If this possibility did exist, it becomes understandable (or it can be imagined) that Marx decided rather to “repress” the argument, or postpone its examination. This may have also led to substituting, in the last minute, the conclusion in which the tendency of evolution of property relations validates the “optimistic” scenario of a “political revolution” that expresses (or “accelerates”) the economic tendency itself, in a more “secular” or a more “messianic” formulation. At the end, however, if we consider all the alternative scenarios, which no doubt were not granted in Marx’s writing the same validation, but really existed in his thought, we are faced with a bundle of strategic possibilities, where – on either side of the “standard” idea of the “expropriation of expropriators” (itself presented in two opposite manners) – we also have the political scenario of “indefinite social war”, and the nihilistic scenario of “total subjection”.[24] And for us, today, Marx the theorist, the author of the theory of Capital, must be identified with this bundle of possibilities itself. Less determined, but also more productive than in the “Marxist” tradition.

Opera aperta

Now I am aware that the reader/listener, who was hoping a resolution of the dilemmas, leading to a definition of the good interpretation Marx’s « conclusions » in Capital, is very unsatisfied (probably also bored by pedantic philological considerations). If not, what to conclude? In my opinion this all means that Capital, as history revealed its structure, is unfinished in a positive way: it is, to borrow the category from Umberto Eco, an “open work”, therefore a work that problematizes different theoretical and practical issues.[25] What we observe is that Marx, analyzing capitalism, as he was progressing in the analysis, also never ceased to bifurcate in the interpretation of the “tendencies” and the political outcomes that they anticipated.  These bifurcations are more or less completely explored, but in any case they don’t have a purely subjective meaning, they correspond to real tendencies in the development of capitalism, which are more or less actualized, depending on conditions, counter-tendencies, and the historical transformations themselves.

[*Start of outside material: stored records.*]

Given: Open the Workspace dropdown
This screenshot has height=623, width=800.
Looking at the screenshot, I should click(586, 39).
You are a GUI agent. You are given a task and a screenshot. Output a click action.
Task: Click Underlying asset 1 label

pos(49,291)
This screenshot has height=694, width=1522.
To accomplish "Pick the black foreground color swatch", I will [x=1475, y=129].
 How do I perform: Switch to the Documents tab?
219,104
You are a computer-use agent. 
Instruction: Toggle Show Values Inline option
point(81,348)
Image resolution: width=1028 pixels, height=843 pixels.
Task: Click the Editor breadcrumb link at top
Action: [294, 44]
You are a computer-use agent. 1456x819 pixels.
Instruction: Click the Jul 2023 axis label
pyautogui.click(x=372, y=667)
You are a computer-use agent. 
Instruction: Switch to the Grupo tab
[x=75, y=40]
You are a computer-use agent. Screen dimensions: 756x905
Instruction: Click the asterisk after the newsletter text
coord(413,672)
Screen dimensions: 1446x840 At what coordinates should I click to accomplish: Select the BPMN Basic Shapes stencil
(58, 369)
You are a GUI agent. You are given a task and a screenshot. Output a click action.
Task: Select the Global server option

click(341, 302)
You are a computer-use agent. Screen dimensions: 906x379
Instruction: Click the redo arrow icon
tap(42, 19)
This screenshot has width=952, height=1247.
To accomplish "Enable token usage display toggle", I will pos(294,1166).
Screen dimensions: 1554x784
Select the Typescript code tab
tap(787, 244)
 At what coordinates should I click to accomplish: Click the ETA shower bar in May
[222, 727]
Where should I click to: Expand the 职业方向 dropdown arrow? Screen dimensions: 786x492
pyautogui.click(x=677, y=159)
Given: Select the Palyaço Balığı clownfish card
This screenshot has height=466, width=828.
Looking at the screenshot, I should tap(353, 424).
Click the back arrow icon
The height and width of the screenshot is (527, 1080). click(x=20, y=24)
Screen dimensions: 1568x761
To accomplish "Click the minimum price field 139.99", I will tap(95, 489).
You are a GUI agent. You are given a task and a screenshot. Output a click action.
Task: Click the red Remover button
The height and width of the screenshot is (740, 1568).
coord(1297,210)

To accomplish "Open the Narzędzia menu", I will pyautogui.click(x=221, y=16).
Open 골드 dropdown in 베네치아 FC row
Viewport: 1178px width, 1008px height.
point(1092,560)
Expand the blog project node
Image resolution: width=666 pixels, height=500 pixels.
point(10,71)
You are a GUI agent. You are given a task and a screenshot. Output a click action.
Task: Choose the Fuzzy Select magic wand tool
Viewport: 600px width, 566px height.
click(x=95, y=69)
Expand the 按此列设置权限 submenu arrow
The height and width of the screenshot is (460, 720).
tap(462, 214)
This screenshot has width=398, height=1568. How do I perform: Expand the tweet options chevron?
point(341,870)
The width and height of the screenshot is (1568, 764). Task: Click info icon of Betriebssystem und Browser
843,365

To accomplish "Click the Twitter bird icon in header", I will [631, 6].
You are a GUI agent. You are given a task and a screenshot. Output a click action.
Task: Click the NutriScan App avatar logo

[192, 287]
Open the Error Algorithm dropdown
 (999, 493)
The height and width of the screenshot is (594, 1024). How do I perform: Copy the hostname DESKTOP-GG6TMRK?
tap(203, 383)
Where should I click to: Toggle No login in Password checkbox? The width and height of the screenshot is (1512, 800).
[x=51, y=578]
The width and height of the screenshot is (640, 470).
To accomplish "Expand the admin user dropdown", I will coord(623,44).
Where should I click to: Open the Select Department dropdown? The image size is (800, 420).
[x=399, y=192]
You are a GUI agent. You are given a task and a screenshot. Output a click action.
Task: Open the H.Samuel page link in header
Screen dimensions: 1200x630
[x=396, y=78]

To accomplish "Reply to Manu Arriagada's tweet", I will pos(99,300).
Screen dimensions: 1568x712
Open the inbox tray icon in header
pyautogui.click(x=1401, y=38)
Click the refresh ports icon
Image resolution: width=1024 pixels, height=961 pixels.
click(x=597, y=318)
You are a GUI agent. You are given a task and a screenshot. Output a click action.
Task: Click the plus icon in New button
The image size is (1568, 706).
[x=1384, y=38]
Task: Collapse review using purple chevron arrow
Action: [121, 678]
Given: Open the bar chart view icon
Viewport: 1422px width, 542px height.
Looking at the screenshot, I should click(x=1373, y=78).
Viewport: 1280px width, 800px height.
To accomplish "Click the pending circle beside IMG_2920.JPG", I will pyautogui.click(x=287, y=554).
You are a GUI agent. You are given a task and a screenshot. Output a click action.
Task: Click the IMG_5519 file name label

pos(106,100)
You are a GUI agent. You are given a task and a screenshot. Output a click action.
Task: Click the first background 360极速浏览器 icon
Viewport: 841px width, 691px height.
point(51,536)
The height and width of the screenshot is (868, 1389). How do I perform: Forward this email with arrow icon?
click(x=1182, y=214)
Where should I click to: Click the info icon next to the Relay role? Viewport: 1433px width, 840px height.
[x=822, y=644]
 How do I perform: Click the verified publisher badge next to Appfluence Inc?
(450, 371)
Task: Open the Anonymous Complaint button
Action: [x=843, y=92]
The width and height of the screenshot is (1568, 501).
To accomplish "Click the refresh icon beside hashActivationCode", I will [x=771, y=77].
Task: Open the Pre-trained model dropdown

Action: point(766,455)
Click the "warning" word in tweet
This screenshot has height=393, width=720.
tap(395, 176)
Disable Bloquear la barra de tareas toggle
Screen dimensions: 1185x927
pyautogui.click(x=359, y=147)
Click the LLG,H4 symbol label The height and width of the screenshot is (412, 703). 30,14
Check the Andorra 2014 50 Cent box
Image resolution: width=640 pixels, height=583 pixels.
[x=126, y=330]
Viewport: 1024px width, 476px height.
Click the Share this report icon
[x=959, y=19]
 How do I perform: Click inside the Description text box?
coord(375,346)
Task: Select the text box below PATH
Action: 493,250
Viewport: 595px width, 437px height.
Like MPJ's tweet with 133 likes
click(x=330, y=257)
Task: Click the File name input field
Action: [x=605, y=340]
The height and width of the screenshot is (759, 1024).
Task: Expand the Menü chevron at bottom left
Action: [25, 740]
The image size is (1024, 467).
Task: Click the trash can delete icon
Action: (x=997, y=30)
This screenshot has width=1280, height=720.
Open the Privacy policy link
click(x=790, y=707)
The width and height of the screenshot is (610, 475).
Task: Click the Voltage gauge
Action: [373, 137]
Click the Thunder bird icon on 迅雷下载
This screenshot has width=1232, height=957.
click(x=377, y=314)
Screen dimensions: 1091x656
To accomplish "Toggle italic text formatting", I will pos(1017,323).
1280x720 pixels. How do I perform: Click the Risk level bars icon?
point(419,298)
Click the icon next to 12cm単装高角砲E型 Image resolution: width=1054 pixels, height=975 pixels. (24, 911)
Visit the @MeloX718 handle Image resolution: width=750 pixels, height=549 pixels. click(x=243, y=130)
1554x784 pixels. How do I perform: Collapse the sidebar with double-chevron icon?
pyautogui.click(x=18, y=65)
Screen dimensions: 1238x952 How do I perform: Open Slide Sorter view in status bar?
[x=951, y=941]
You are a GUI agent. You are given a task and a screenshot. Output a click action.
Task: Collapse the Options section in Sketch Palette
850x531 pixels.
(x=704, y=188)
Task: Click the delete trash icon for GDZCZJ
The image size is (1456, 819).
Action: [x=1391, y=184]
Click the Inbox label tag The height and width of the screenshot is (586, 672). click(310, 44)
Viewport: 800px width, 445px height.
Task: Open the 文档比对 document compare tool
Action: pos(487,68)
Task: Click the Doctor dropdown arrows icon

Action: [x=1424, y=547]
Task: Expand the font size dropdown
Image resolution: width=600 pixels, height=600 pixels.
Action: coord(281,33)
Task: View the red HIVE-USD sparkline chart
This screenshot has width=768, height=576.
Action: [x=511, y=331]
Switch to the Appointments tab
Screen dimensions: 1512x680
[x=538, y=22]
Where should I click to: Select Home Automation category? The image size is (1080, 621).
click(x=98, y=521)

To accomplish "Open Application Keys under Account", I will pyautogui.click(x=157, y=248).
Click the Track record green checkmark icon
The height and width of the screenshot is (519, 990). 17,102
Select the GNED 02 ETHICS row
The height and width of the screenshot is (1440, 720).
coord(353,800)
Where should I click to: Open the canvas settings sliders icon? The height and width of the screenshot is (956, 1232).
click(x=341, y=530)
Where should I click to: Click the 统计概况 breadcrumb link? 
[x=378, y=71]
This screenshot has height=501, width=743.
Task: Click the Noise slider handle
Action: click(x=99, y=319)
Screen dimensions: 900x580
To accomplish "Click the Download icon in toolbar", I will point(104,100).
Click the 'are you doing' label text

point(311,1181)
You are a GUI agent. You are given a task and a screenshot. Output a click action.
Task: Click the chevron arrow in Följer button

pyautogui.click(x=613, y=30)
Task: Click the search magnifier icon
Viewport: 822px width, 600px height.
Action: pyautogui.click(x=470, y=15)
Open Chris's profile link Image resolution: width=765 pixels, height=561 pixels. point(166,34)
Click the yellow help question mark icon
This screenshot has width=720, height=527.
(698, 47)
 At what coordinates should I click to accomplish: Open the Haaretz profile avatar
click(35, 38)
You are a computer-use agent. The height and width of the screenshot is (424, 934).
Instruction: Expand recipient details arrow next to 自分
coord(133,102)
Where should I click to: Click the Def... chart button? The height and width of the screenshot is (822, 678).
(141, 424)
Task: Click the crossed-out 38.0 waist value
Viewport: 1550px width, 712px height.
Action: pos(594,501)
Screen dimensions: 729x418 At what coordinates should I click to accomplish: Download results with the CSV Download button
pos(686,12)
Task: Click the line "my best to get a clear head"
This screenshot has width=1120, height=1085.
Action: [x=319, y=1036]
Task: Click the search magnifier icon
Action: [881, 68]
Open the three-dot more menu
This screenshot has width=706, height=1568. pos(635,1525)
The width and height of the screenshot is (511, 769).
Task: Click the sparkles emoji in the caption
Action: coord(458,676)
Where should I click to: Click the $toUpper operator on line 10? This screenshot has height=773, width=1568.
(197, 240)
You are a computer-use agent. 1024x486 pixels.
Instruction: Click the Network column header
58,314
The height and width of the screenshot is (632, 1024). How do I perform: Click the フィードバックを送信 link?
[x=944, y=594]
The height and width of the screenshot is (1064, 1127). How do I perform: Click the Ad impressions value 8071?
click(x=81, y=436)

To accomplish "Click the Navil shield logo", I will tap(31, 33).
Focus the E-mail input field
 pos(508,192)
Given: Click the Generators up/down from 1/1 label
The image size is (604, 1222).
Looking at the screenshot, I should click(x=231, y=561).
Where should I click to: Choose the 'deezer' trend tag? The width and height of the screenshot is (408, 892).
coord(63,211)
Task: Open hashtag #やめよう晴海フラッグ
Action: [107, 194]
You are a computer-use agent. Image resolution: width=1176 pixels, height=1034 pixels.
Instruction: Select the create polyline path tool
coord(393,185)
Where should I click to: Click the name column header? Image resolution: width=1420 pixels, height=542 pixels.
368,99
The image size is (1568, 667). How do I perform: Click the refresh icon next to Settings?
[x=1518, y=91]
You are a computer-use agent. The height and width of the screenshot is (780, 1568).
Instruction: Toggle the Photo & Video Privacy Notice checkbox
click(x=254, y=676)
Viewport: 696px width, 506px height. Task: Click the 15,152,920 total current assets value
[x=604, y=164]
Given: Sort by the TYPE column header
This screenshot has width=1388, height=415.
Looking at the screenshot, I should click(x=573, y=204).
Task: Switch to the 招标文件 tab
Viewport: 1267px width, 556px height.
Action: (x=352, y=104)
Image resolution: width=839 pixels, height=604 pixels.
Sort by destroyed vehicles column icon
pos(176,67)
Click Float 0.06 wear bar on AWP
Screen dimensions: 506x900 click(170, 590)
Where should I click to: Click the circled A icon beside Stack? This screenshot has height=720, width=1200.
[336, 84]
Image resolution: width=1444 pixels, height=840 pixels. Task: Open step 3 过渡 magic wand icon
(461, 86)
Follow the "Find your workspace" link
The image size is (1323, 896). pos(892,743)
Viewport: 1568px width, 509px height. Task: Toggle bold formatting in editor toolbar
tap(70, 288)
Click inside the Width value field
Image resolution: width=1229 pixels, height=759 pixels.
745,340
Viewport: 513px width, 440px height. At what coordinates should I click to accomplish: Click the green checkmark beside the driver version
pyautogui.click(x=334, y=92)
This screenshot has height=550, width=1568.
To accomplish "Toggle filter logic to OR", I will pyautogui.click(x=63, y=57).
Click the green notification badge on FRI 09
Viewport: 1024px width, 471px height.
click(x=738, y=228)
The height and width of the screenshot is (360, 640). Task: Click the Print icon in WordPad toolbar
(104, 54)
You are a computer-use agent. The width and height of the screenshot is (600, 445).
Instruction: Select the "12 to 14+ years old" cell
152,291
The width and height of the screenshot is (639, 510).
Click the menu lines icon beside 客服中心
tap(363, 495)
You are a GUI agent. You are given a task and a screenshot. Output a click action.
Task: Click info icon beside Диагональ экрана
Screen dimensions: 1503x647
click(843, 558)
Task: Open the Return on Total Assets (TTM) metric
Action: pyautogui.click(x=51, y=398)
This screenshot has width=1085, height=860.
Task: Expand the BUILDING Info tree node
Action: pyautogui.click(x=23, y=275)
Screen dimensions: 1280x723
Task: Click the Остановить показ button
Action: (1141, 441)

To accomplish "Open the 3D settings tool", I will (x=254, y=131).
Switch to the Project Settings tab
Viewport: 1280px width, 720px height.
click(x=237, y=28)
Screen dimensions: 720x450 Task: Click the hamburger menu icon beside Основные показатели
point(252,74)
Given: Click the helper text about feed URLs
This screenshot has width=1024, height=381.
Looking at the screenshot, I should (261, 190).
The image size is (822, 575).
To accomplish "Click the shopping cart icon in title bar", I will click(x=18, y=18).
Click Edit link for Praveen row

Today’s capitalism is more than ever subjected to the “logic” of endless accumulation and the maximization of profit, whose concept was derived by Marx from the critique of political economy. The sarcastic motto: “Accumulate, accumulate! That is Moses and the prophets!” has lost nothing of its validity.[26] But capitalism’s institutions and social forms have considerably changed, particularly because it has been globalized (something Marx, despite his views on colonization as alternative to revolution, did not perfectly reflect, reason why it should be invoked against him by some continuators)[27], and at the end of the globalization process it has been financialized, thus radically modifying the mechanism of crises, although not suppressing them, and even has proved able to draw a benefit from socialist experiences for its own modernization.[28] This capitalism that is “post-historical” because it is post-colonial and post-socialist, may appear as unsurpassable and invincible, because it has dissolved the forms and classical representations of the class struggle around which such themes as “expropriation of expropriators” were build and which served to imagine a revolutionary social transformation. This doesn’t mean that it is stable or peaceful. Rather, it is ultra-violent, involving organically endemic wars, brutal segregations of humans divided into educated and non-educated, sedentary and migrant, efficient and non-adapted, useful and disposable humans, etc., in other terms a generalized “Hobbesian” competition among individuals and peoples. For us, “post-Marxists”, the great question is how to define and construct the possible bifurcations, the immanent alternatives in this capitalism. This is a political and intellectual labour, for which a meditation on the various ways that Marx had tried to explore doesn’t suffice, but remain indispensable. We must rethink entirely his theory, but embarking on this journey we find him continuously walking on our side, as a good companion.

Notes

[1] Paper presented at the International Conference: Marx’s Capital after 150 years: Critique and Alternative to Capitalism, May 24-26, 2017, York University, Toronto, ON Canada (now published in Marx’s Capital after 150 Years. Critique and Alternative to Capitalism, Edited By Marcello Musto,  2019 by Routledge). A previous version of this text was published in the collective volume (in German): Matthias Greffrath (hsg.), Das Kapital: Politische Ökonomie im 21. Jahrhundert, Verlag Kunstmann Berlin 2017. This paper was also discussed at Abolition Democracy 13/13.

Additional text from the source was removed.